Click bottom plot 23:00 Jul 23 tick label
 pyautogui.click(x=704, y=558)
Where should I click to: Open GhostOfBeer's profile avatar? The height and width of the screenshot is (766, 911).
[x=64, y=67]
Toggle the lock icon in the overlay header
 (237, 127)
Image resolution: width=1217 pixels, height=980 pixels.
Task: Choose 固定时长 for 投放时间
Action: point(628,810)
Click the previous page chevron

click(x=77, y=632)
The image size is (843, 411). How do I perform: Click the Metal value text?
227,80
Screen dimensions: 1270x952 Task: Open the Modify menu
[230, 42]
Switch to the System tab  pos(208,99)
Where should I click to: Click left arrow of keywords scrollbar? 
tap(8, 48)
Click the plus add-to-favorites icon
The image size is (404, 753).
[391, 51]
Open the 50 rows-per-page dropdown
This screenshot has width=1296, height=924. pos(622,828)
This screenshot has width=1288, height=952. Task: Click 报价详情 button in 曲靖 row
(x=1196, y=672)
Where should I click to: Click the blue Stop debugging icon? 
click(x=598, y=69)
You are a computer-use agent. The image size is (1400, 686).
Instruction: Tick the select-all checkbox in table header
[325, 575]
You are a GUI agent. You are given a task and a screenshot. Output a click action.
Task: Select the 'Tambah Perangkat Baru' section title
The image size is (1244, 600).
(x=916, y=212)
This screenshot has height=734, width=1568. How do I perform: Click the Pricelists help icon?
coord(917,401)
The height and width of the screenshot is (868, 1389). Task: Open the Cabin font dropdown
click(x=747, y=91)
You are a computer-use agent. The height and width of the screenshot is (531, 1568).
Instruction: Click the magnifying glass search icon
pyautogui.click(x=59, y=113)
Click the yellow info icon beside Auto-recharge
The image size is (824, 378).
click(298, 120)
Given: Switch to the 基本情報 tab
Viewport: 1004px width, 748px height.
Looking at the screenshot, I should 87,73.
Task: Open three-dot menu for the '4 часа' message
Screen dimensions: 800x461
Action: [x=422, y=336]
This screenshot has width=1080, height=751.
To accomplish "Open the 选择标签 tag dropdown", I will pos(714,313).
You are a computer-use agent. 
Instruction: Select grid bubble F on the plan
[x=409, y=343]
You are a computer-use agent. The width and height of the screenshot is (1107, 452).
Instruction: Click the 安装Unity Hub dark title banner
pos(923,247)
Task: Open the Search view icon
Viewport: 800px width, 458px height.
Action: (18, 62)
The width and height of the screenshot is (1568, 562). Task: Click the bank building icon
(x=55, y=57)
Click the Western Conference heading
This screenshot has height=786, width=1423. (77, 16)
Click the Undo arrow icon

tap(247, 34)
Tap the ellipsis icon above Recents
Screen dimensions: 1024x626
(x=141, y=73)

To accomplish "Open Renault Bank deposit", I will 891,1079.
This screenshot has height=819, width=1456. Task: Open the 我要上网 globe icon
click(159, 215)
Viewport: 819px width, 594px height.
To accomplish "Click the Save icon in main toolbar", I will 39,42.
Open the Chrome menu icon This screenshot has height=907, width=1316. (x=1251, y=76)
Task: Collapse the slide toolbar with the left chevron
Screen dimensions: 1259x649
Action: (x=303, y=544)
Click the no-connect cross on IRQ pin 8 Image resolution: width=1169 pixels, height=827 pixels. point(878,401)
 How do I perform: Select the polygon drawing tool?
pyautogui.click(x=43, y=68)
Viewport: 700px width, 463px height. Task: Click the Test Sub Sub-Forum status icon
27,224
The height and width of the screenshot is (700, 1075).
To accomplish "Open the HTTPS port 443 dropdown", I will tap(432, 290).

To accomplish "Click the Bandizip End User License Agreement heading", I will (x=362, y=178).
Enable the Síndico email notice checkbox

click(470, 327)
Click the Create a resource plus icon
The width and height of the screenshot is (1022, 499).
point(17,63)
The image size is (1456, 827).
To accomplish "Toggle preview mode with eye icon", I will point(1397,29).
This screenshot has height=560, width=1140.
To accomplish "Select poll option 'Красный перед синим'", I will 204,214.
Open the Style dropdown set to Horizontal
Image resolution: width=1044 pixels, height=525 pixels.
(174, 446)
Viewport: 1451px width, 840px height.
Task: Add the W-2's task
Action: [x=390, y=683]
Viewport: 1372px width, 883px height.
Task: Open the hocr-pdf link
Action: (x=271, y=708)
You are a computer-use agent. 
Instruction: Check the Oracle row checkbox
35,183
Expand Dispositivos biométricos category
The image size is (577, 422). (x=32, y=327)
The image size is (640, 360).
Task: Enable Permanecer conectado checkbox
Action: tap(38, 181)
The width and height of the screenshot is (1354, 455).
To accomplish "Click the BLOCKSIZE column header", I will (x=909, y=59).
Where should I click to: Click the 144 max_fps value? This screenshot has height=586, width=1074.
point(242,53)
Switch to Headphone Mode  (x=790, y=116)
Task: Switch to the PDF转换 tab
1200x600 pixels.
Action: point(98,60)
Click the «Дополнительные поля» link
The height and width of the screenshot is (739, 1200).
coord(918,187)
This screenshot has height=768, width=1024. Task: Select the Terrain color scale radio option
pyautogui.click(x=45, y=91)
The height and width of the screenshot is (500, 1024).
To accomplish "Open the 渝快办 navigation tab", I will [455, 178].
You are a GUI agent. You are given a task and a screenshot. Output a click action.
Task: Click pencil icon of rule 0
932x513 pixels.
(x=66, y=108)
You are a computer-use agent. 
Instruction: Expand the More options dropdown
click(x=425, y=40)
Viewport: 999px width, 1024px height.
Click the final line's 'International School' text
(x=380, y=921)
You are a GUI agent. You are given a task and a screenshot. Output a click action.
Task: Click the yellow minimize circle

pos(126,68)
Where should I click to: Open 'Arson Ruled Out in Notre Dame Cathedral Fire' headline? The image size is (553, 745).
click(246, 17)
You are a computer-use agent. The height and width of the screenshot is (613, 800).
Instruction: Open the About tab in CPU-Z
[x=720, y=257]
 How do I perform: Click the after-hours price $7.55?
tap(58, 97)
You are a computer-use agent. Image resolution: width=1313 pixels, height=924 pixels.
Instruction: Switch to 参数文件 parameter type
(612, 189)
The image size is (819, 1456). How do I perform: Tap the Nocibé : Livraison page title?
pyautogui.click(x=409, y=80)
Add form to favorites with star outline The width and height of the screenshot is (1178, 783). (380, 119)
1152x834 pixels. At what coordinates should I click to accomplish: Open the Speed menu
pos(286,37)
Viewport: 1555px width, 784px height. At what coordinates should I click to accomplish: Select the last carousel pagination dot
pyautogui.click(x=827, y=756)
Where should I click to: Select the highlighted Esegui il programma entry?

→ Description of the task:
Copy every one of the records above verbatim, keeping the original order.

→ The output:
Click bottom plot 23:00 Jul 23 tick label
 pyautogui.click(x=704, y=558)
Where should I click to: Open GhostOfBeer's profile avatar? The height and width of the screenshot is (766, 911).
[x=64, y=67]
Toggle the lock icon in the overlay header
 (237, 127)
Image resolution: width=1217 pixels, height=980 pixels.
Task: Choose 固定时长 for 投放时间
Action: point(628,810)
Click the previous page chevron

click(x=77, y=632)
The image size is (843, 411). How do I perform: Click the Metal value text?
227,80
Screen dimensions: 1270x952 Task: Open the Modify menu
[230, 42]
Switch to the System tab  pos(208,99)
Where should I click to: Click left arrow of keywords scrollbar? 
tap(8, 48)
Click the plus add-to-favorites icon
The image size is (404, 753).
[391, 51]
Open the 50 rows-per-page dropdown
This screenshot has width=1296, height=924. pos(622,828)
This screenshot has width=1288, height=952. Task: Click 报价详情 button in 曲靖 row
(x=1196, y=672)
Where should I click to: Click the blue Stop debugging icon? 
click(x=598, y=69)
You are a computer-use agent. The image size is (1400, 686).
Instruction: Tick the select-all checkbox in table header
[325, 575]
You are a GUI agent. You are given a task and a screenshot. Output a click action.
Task: Select the 'Tambah Perangkat Baru' section title
The image size is (1244, 600).
(x=916, y=212)
This screenshot has height=734, width=1568. How do I perform: Click the Pricelists help icon?
coord(917,401)
The height and width of the screenshot is (868, 1389). Task: Open the Cabin font dropdown
click(x=747, y=91)
You are a computer-use agent. The height and width of the screenshot is (531, 1568).
Instruction: Click the magnifying glass search icon
pyautogui.click(x=59, y=113)
Click the yellow info icon beside Auto-recharge
The image size is (824, 378).
click(298, 120)
Given: Switch to the 基本情報 tab
Viewport: 1004px width, 748px height.
Looking at the screenshot, I should 87,73.
Task: Open three-dot menu for the '4 часа' message
Screen dimensions: 800x461
Action: [x=422, y=336]
This screenshot has width=1080, height=751.
To accomplish "Open the 选择标签 tag dropdown", I will pos(714,313).
You are a computer-use agent. 
Instruction: Select grid bubble F on the plan
[x=409, y=343]
You are a computer-use agent. The width and height of the screenshot is (1107, 452).
Instruction: Click the 安装Unity Hub dark title banner
pos(923,247)
Task: Open the Search view icon
Viewport: 800px width, 458px height.
Action: (18, 62)
The width and height of the screenshot is (1568, 562). Task: Click the bank building icon
(x=55, y=57)
Click the Western Conference heading
This screenshot has height=786, width=1423. (77, 16)
Click the Undo arrow icon

tap(247, 34)
Tap the ellipsis icon above Recents
Screen dimensions: 1024x626
(x=141, y=73)

To accomplish "Open Renault Bank deposit", I will 891,1079.
This screenshot has height=819, width=1456. Task: Open the 我要上网 globe icon
click(159, 215)
Viewport: 819px width, 594px height.
To accomplish "Click the Save icon in main toolbar", I will 39,42.
Open the Chrome menu icon This screenshot has height=907, width=1316. (x=1251, y=76)
Task: Collapse the slide toolbar with the left chevron
Screen dimensions: 1259x649
Action: (x=303, y=544)
Click the no-connect cross on IRQ pin 8 Image resolution: width=1169 pixels, height=827 pixels. point(878,401)
 How do I perform: Select the polygon drawing tool?
pyautogui.click(x=43, y=68)
Viewport: 700px width, 463px height. Task: Click the Test Sub Sub-Forum status icon
27,224
The height and width of the screenshot is (700, 1075).
To accomplish "Open the HTTPS port 443 dropdown", I will tap(432, 290).

To accomplish "Click the Bandizip End User License Agreement heading", I will (x=362, y=178).
Enable the Síndico email notice checkbox

click(470, 327)
Click the Create a resource plus icon
The width and height of the screenshot is (1022, 499).
point(17,63)
The image size is (1456, 827).
To accomplish "Toggle preview mode with eye icon", I will point(1397,29).
This screenshot has height=560, width=1140.
To accomplish "Select poll option 'Красный перед синим'", I will 204,214.
Open the Style dropdown set to Horizontal
Image resolution: width=1044 pixels, height=525 pixels.
(174, 446)
Viewport: 1451px width, 840px height.
Task: Add the W-2's task
Action: [x=390, y=683]
Viewport: 1372px width, 883px height.
Task: Open the hocr-pdf link
Action: (x=271, y=708)
You are a computer-use agent. 
Instruction: Check the Oracle row checkbox
35,183
Expand Dispositivos biométricos category
The image size is (577, 422). (x=32, y=327)
The image size is (640, 360).
Task: Enable Permanecer conectado checkbox
Action: tap(38, 181)
The width and height of the screenshot is (1354, 455).
To accomplish "Click the BLOCKSIZE column header", I will (x=909, y=59).
Where should I click to: Click the 144 max_fps value? This screenshot has height=586, width=1074.
point(242,53)
Switch to Headphone Mode  (x=790, y=116)
Task: Switch to the PDF转换 tab
1200x600 pixels.
Action: point(98,60)
Click the «Дополнительные поля» link
The height and width of the screenshot is (739, 1200).
coord(918,187)
This screenshot has height=768, width=1024. Task: Select the Terrain color scale radio option
pyautogui.click(x=45, y=91)
The height and width of the screenshot is (500, 1024).
To accomplish "Open the 渝快办 navigation tab", I will [455, 178].
You are a GUI agent. You are given a task and a screenshot. Output a click action.
Task: Click pencil icon of rule 0
932x513 pixels.
(x=66, y=108)
You are a computer-use agent. 
Instruction: Expand the More options dropdown
click(x=425, y=40)
Viewport: 999px width, 1024px height.
Click the final line's 'International School' text
(x=380, y=921)
You are a GUI agent. You are given a task and a screenshot. Output a click action.
Task: Click the yellow minimize circle

pos(126,68)
Where should I click to: Open 'Arson Ruled Out in Notre Dame Cathedral Fire' headline? The image size is (553, 745).
click(246, 17)
You are a computer-use agent. The height and width of the screenshot is (613, 800).
Instruction: Open the About tab in CPU-Z
[x=720, y=257]
 How do I perform: Click the after-hours price $7.55?
tap(58, 97)
You are a computer-use agent. Image resolution: width=1313 pixels, height=924 pixels.
Instruction: Switch to 参数文件 parameter type
(612, 189)
The image size is (819, 1456). How do I perform: Tap the Nocibé : Livraison page title?
pyautogui.click(x=409, y=80)
Add form to favorites with star outline The width and height of the screenshot is (1178, 783). (380, 119)
1152x834 pixels. At what coordinates should I click to accomplish: Open the Speed menu
pos(286,37)
Viewport: 1555px width, 784px height. At what coordinates should I click to accomplish: Select the last carousel pagination dot
pyautogui.click(x=827, y=756)
Where should I click to: Select the highlighted Esegui il programma entry?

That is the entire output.